Input	Allowed values	Required?	Description
image	file path	yes	Path of the image to use for the VM.
machine	rpi-3b+	yes	The type of machine to emulate.
args	qemu-system-aarch64 options/args	no (default ``)	Options/args to pass to qemu-system-aarch64.
shell	``, bash, `sh`, `python`, etc.	no (default ``)	The shell to use for running commands.
run	shell commands	no (default ``)	Commands to run in the shell.
user	name of user in image	no (default root)	The user to run commands as.
run-service	file path	no (default ``)	systemd service to run shell with the run commands.

• image must be the path of an unmounted raw disk image (such as a Raspberry Pi OS SD card image), where partition 2 should be mounted as the root filesystem (i.e. /) and partition 1 should be mounted to /boot.

• machine controls the hardware which the VM will emulate. Currently only the Raspberry Pi 3B+ (rpi-3b+) is supported; I can add support for other options depending on what people are interested in - so if you want some other machine type, please file a feature request!

  • Raspberry Pi 4 emulation is possible in QEMU but is not yet supported by this action, because I haven't been able to get internet access from the Raspberry Pi 4 machine type; this is because QEMU support for the RPi 4B is still very new and only partially implemented.

  • Generic ARM64 emulation is possible with QEMU's virt machine type and is probably faster than RPi-specific emulation, but then we have to compile a Linux kernel (which I have attempted successfully, and which is described in this guide). The problem is that then the Linux kernel modules on the Raspberry Pi image won't work with a custom kernel - and such kernel modules are required by Docker. Then we'll need to distribute and supply the kernel modules in some other way, and I am not (yet) experienced enough with the Linux kernel to understand how to do that. This matters to me because Docker depends on various kernel modules (e.g. for iptables/nftables) to start - and I'm only using QEMU to interact with the Docker daemon, so I have no use for use the virt machine type myself.

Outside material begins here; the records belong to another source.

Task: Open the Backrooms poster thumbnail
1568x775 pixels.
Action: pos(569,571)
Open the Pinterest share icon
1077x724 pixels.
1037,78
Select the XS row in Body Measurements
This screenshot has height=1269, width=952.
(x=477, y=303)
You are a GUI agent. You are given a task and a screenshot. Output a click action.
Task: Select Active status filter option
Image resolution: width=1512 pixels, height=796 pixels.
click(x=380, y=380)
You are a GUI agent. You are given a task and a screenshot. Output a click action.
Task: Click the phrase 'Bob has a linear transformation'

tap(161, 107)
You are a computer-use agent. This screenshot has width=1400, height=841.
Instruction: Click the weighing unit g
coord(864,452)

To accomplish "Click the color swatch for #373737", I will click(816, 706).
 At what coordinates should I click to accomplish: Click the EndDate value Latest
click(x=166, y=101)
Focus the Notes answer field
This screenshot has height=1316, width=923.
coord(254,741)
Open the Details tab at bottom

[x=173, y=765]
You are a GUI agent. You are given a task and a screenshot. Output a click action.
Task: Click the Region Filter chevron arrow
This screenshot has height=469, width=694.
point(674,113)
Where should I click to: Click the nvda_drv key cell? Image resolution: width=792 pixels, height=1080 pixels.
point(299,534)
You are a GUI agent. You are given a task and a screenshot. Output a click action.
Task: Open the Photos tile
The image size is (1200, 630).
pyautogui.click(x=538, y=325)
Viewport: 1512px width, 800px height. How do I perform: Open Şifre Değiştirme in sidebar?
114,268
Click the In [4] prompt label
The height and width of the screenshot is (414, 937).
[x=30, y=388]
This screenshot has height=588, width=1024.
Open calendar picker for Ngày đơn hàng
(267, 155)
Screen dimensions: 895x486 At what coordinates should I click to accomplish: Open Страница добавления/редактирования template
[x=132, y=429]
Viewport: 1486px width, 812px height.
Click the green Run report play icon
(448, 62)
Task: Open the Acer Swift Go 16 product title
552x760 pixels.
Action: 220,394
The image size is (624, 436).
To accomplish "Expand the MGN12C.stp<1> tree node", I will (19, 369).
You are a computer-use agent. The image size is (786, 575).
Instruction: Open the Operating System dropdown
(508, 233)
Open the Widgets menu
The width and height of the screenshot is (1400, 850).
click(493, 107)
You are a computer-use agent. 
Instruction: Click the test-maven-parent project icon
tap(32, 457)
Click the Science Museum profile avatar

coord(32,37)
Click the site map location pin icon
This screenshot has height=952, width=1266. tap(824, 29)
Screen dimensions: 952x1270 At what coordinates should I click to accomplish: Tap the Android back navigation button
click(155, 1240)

• args can be a list of command-line options/arguments for qemu-system-aarch64. These arguments will be added to arguments automatically generated by this action.

• If run is not left empty, shell will be used to execute commands specified in the run input. You can use built-in shell keywords, or you can define a custom set of shell options. The shell command that is run internally executes a temporary file that contains the commands to run, like in GitHub Actions. Please refer to the GitHub Actions semantics of the shell keyword of job steps for details about the behavior of this action's shell input.

  If you just want to run a single script, you can leave run empty and provide that script as the shell input. However, you will need to set the appropriate permissions on the script file.

• The provided run commands will be triggered by a temporary system service defined with the following template (unless you specify a different service file template using the run-service input):

  [Unit]
  Description=Run commands in booted OS
  After=getty.target
  
  [Service]
  Type=exec
  ExecStart=bash -c "\
    su - {user} -c '{command}; echo $? | tee {result}'; \
    echo Shutting down...; \
    shutdown now \
  " &
  StandardOutput=tty
  
  [Install]
  WantedBy=getty.target
  

  This service file template has string interpolation applied to the following strings:

  • {user} will be replaced with the value of the action's user input.
  • {command} will be replaced with a command to run your specified run commands using your specified shell
  • {result} will be replaced with the path of a temporary file whose contents will be checked after the VM finishes running to determine whether the command finished successfully (in which case the file should be the string 0); this file is interpreted as holding a return code.